(ENTRIES SUPPLIED)

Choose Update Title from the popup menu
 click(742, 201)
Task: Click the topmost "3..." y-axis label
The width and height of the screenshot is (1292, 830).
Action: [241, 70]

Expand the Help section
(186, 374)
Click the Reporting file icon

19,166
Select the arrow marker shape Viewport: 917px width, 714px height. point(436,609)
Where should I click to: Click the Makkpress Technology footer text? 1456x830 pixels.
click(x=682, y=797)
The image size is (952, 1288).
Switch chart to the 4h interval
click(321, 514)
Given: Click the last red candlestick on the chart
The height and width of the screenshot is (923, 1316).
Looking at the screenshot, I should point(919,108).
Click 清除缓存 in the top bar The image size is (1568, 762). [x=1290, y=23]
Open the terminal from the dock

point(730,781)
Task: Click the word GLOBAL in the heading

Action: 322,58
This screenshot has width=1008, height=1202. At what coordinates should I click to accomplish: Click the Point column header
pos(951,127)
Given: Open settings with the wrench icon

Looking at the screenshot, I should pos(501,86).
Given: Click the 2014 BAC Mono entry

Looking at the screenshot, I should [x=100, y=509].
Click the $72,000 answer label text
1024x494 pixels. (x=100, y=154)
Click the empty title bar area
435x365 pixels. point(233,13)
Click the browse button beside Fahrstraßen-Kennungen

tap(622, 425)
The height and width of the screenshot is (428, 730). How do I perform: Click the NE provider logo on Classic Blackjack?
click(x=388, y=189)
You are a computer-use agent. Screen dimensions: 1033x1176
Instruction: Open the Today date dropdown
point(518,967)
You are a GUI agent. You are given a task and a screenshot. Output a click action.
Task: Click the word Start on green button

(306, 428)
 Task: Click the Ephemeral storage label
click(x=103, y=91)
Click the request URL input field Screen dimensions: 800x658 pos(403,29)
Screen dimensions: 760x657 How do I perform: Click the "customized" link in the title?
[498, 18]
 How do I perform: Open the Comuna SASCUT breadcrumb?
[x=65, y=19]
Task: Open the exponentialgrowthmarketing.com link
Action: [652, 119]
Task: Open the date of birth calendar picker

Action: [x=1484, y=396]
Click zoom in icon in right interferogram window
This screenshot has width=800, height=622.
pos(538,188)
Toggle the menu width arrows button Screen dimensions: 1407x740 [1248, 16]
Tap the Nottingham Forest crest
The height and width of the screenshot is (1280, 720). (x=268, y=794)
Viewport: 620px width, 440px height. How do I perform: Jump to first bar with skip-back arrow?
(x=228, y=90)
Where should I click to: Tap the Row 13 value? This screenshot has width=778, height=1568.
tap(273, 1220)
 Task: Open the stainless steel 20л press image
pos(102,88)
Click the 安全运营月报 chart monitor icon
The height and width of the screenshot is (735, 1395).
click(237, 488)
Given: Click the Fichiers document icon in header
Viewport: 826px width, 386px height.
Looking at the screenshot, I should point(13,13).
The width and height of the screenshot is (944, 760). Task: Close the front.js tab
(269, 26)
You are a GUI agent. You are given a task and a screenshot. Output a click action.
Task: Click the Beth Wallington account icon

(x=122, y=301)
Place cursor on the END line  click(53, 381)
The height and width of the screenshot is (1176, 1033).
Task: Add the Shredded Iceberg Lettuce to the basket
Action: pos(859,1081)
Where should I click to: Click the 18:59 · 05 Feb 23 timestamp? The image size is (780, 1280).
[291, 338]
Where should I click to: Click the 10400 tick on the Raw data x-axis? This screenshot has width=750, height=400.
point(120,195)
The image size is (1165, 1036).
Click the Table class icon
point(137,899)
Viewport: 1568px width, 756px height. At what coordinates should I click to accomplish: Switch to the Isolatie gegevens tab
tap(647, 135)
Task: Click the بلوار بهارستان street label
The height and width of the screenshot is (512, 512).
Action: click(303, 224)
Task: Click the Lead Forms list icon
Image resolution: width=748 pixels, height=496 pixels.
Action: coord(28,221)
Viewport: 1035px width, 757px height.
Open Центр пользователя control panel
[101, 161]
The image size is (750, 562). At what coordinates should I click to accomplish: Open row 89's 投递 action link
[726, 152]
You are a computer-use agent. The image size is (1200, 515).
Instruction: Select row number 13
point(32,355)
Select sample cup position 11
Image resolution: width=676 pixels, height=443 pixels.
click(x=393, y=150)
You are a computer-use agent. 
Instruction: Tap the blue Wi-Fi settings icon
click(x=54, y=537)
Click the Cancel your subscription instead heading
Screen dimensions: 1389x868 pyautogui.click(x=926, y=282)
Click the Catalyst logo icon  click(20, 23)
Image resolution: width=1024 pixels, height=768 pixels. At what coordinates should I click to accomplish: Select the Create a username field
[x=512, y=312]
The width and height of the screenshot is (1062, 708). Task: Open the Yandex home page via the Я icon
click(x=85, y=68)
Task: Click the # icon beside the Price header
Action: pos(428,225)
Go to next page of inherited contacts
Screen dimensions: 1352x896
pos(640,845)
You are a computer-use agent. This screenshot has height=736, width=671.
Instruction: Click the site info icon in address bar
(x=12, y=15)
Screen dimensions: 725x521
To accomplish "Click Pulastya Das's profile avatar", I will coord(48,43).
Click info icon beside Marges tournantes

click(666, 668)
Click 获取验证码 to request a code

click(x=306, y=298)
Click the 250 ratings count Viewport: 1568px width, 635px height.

(End ENTRIES SUPPLIED)

◆ **REQUIRED WORK**:
What lines of the material above hold the string "computer"? Please copy them.

◆ **OUTPUT OF THE EXERCISE**:
You are a computer-use agent. Screen dimensions: 1033x1176
You are a computer-use agent. The image size is (1200, 515).
You are a computer-use agent. 
You are a computer-use agent. This screenshot has height=736, width=671.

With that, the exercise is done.